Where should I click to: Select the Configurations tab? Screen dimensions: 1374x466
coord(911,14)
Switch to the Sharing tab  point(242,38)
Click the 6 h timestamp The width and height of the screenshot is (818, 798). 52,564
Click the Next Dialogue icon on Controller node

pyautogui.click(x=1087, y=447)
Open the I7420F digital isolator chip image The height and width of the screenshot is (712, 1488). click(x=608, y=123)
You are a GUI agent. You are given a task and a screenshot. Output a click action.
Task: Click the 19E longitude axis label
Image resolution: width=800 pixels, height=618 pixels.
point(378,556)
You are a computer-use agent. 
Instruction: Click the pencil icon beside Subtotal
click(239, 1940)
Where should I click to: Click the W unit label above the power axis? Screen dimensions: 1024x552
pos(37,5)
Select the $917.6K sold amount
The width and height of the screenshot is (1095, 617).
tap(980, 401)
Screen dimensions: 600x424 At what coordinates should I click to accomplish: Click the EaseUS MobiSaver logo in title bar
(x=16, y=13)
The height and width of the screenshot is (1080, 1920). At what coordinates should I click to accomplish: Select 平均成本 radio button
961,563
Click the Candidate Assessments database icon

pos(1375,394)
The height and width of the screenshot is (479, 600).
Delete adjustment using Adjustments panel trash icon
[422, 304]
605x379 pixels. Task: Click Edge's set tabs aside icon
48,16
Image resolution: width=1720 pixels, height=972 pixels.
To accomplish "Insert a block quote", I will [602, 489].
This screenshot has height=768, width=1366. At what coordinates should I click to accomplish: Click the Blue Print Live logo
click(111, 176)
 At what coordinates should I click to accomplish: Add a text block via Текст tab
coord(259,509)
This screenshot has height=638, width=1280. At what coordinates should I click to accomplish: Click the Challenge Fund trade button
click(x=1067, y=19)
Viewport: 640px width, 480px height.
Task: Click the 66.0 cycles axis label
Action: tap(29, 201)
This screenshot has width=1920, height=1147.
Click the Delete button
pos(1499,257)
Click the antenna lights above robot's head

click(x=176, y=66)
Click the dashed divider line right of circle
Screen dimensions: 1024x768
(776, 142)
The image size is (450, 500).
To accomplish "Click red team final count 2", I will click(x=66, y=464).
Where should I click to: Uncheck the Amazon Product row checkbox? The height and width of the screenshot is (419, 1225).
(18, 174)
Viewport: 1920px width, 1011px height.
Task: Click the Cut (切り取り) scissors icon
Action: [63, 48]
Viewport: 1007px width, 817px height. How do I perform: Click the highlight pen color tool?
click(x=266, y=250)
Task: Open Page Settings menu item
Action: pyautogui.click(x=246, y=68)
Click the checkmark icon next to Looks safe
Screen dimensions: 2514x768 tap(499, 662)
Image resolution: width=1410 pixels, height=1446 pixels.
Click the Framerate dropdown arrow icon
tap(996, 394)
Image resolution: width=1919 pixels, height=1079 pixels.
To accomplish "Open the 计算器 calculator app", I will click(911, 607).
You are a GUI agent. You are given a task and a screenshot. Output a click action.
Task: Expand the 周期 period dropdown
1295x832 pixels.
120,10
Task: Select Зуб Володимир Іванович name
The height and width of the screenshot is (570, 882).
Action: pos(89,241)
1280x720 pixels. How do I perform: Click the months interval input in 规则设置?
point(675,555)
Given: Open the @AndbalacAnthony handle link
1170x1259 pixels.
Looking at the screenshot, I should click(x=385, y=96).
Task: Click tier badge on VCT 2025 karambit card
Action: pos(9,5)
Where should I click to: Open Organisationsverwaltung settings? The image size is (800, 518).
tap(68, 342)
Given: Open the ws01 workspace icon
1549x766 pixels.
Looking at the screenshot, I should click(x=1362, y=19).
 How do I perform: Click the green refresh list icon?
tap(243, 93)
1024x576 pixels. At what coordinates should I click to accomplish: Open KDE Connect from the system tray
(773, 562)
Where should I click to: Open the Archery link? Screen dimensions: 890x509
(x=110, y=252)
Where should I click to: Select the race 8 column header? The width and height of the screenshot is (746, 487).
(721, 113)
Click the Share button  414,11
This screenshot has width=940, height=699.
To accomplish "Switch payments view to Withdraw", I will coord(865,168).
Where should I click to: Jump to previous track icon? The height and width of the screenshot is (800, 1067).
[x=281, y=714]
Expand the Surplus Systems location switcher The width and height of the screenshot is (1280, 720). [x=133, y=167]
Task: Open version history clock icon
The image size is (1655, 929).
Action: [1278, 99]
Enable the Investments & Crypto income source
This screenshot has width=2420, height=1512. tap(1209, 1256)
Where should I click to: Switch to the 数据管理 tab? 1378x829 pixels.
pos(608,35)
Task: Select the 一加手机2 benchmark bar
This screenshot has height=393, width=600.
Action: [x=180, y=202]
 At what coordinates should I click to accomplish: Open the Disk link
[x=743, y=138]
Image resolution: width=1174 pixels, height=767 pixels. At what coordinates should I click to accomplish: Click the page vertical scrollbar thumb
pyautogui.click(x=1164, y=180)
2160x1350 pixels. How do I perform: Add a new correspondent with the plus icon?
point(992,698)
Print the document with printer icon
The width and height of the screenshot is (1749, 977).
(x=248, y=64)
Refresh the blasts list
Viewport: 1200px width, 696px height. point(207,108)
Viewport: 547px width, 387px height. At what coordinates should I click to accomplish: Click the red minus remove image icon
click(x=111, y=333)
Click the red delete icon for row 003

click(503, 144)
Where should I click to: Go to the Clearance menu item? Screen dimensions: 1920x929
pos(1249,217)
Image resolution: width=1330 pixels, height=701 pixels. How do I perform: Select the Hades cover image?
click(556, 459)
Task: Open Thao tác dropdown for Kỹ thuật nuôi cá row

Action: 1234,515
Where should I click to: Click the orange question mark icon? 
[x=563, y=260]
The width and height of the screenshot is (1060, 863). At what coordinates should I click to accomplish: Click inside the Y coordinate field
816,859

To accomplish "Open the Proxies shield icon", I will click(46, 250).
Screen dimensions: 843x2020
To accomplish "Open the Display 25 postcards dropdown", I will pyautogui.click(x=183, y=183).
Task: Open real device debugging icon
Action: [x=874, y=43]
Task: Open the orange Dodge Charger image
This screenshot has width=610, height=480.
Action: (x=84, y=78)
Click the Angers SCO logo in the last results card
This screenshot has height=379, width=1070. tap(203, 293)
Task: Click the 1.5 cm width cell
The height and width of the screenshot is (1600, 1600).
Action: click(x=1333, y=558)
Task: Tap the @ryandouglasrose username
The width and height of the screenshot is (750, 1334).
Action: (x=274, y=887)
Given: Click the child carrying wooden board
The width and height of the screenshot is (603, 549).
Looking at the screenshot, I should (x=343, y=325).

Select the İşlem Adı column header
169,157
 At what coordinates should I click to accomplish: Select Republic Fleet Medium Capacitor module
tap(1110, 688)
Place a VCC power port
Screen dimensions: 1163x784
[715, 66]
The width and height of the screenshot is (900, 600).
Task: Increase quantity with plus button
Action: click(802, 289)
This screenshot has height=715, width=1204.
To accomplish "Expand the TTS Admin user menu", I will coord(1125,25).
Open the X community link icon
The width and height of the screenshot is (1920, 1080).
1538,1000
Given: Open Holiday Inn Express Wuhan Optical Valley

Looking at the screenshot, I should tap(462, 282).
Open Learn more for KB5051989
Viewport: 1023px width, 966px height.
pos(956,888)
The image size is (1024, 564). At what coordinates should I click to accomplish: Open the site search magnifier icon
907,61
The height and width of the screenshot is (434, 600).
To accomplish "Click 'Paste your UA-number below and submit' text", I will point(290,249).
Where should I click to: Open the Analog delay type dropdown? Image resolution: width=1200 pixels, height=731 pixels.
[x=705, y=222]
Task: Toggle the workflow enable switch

────────────────────────────────────────

TO DO:
Go through the data above and transcribe every entry exactly.

COMPLETED EXERCISE:
Where should I click to: Select the Configurations tab? Screen dimensions: 1374x466
coord(911,14)
Switch to the Sharing tab  point(242,38)
Click the 6 h timestamp The width and height of the screenshot is (818, 798). 52,564
Click the Next Dialogue icon on Controller node

pyautogui.click(x=1087, y=447)
Open the I7420F digital isolator chip image The height and width of the screenshot is (712, 1488). click(x=608, y=123)
You are a GUI agent. You are given a task and a screenshot. Output a click action.
Task: Click the 19E longitude axis label
Image resolution: width=800 pixels, height=618 pixels.
point(378,556)
You are a computer-use agent. 
Instruction: Click the pencil icon beside Subtotal
click(239, 1940)
Where should I click to: Click the W unit label above the power axis? Screen dimensions: 1024x552
pos(37,5)
Select the $917.6K sold amount
The width and height of the screenshot is (1095, 617).
tap(980, 401)
Screen dimensions: 600x424 At what coordinates should I click to accomplish: Click the EaseUS MobiSaver logo in title bar
(x=16, y=13)
The height and width of the screenshot is (1080, 1920). At what coordinates should I click to accomplish: Select 平均成本 radio button
961,563
Click the Candidate Assessments database icon

pos(1375,394)
The height and width of the screenshot is (479, 600).
Delete adjustment using Adjustments panel trash icon
[422, 304]
605x379 pixels. Task: Click Edge's set tabs aside icon
48,16
Image resolution: width=1720 pixels, height=972 pixels.
To accomplish "Insert a block quote", I will [602, 489].
This screenshot has height=768, width=1366. At what coordinates should I click to accomplish: Click the Blue Print Live logo
click(111, 176)
 At what coordinates should I click to accomplish: Add a text block via Текст tab
coord(259,509)
This screenshot has height=638, width=1280. At what coordinates should I click to accomplish: Click the Challenge Fund trade button
click(x=1067, y=19)
Viewport: 640px width, 480px height.
Task: Click the 66.0 cycles axis label
Action: tap(29, 201)
This screenshot has width=1920, height=1147.
Click the Delete button
pos(1499,257)
Click the antenna lights above robot's head

click(x=176, y=66)
Click the dashed divider line right of circle
Screen dimensions: 1024x768
(776, 142)
The image size is (450, 500).
To accomplish "Click red team final count 2", I will click(x=66, y=464).
Where should I click to: Uncheck the Amazon Product row checkbox? The height and width of the screenshot is (419, 1225).
(18, 174)
Viewport: 1920px width, 1011px height.
Task: Click the Cut (切り取り) scissors icon
Action: [63, 48]
Viewport: 1007px width, 817px height. How do I perform: Click the highlight pen color tool?
click(x=266, y=250)
Task: Open Page Settings menu item
Action: pyautogui.click(x=246, y=68)
Click the checkmark icon next to Looks safe
Screen dimensions: 2514x768 tap(499, 662)
Image resolution: width=1410 pixels, height=1446 pixels.
Click the Framerate dropdown arrow icon
tap(996, 394)
Image resolution: width=1919 pixels, height=1079 pixels.
To accomplish "Open the 计算器 calculator app", I will click(911, 607).
You are a GUI agent. You are given a task and a screenshot. Output a click action.
Task: Expand the 周期 period dropdown
1295x832 pixels.
120,10
Task: Select Зуб Володимир Іванович name
The height and width of the screenshot is (570, 882).
Action: pos(89,241)
1280x720 pixels. How do I perform: Click the months interval input in 规则设置?
point(675,555)
Given: Open the @AndbalacAnthony handle link
1170x1259 pixels.
Looking at the screenshot, I should click(x=385, y=96).
Task: Click tier badge on VCT 2025 karambit card
Action: pos(9,5)
Where should I click to: Open Organisationsverwaltung settings? The image size is (800, 518).
tap(68, 342)
Given: Open the ws01 workspace icon
1549x766 pixels.
Looking at the screenshot, I should click(x=1362, y=19).
 How do I perform: Click the green refresh list icon?
tap(243, 93)
1024x576 pixels. At what coordinates should I click to accomplish: Open KDE Connect from the system tray
(773, 562)
Where should I click to: Open the Archery link? Screen dimensions: 890x509
(x=110, y=252)
Where should I click to: Select the race 8 column header? The width and height of the screenshot is (746, 487).
(721, 113)
Click the Share button  414,11
This screenshot has width=940, height=699.
To accomplish "Switch payments view to Withdraw", I will coord(865,168).
Where should I click to: Jump to previous track icon? The height and width of the screenshot is (800, 1067).
[x=281, y=714]
Expand the Surplus Systems location switcher The width and height of the screenshot is (1280, 720). [x=133, y=167]
Task: Open version history clock icon
The image size is (1655, 929).
Action: [1278, 99]
Enable the Investments & Crypto income source
This screenshot has width=2420, height=1512. tap(1209, 1256)
Where should I click to: Switch to the 数据管理 tab? 1378x829 pixels.
pos(608,35)
Task: Select the 一加手机2 benchmark bar
This screenshot has height=393, width=600.
Action: [x=180, y=202]
 At what coordinates should I click to accomplish: Open the Disk link
[x=743, y=138]
Image resolution: width=1174 pixels, height=767 pixels. At what coordinates should I click to accomplish: Click the page vertical scrollbar thumb
pyautogui.click(x=1164, y=180)
2160x1350 pixels. How do I perform: Add a new correspondent with the plus icon?
point(992,698)
Print the document with printer icon
The width and height of the screenshot is (1749, 977).
(x=248, y=64)
Refresh the blasts list
Viewport: 1200px width, 696px height. point(207,108)
Viewport: 547px width, 387px height. At what coordinates should I click to accomplish: Click the red minus remove image icon
click(x=111, y=333)
Click the red delete icon for row 003

click(503, 144)
Where should I click to: Go to the Clearance menu item? Screen dimensions: 1920x929
pos(1249,217)
Image resolution: width=1330 pixels, height=701 pixels. How do I perform: Select the Hades cover image?
click(556, 459)
Task: Open Thao tác dropdown for Kỹ thuật nuôi cá row

Action: 1234,515
Where should I click to: Click the orange question mark icon? 
[x=563, y=260]
The width and height of the screenshot is (1060, 863). At what coordinates should I click to accomplish: Click inside the Y coordinate field
816,859

To accomplish "Open the Proxies shield icon", I will click(46, 250).
Screen dimensions: 843x2020
To accomplish "Open the Display 25 postcards dropdown", I will pyautogui.click(x=183, y=183).
Task: Open real device debugging icon
Action: [x=874, y=43]
Task: Open the orange Dodge Charger image
This screenshot has width=610, height=480.
Action: (x=84, y=78)
Click the Angers SCO logo in the last results card
This screenshot has height=379, width=1070. tap(203, 293)
Task: Click the 1.5 cm width cell
The height and width of the screenshot is (1600, 1600).
Action: click(x=1333, y=558)
Task: Tap the @ryandouglasrose username
The width and height of the screenshot is (750, 1334).
Action: (x=274, y=887)
Given: Click the child carrying wooden board
The width and height of the screenshot is (603, 549).
Looking at the screenshot, I should (x=343, y=325).

Select the İşlem Adı column header
169,157
 At what coordinates should I click to accomplish: Select Republic Fleet Medium Capacitor module
tap(1110, 688)
Place a VCC power port
Screen dimensions: 1163x784
[715, 66]
The width and height of the screenshot is (900, 600).
Task: Increase quantity with plus button
Action: click(802, 289)
This screenshot has height=715, width=1204.
To accomplish "Expand the TTS Admin user menu", I will coord(1125,25).
Open the X community link icon
The width and height of the screenshot is (1920, 1080).
1538,1000
Given: Open Holiday Inn Express Wuhan Optical Valley

Looking at the screenshot, I should tap(462, 282).
Open Learn more for KB5051989
Viewport: 1023px width, 966px height.
pos(956,888)
The image size is (1024, 564). At what coordinates should I click to accomplish: Open the site search magnifier icon
907,61
The height and width of the screenshot is (434, 600).
To accomplish "Click 'Paste your UA-number below and submit' text", I will point(290,249).
Where should I click to: Open the Analog delay type dropdown? Image resolution: width=1200 pixels, height=731 pixels.
[x=705, y=222]
Task: Toggle the workflow enable switch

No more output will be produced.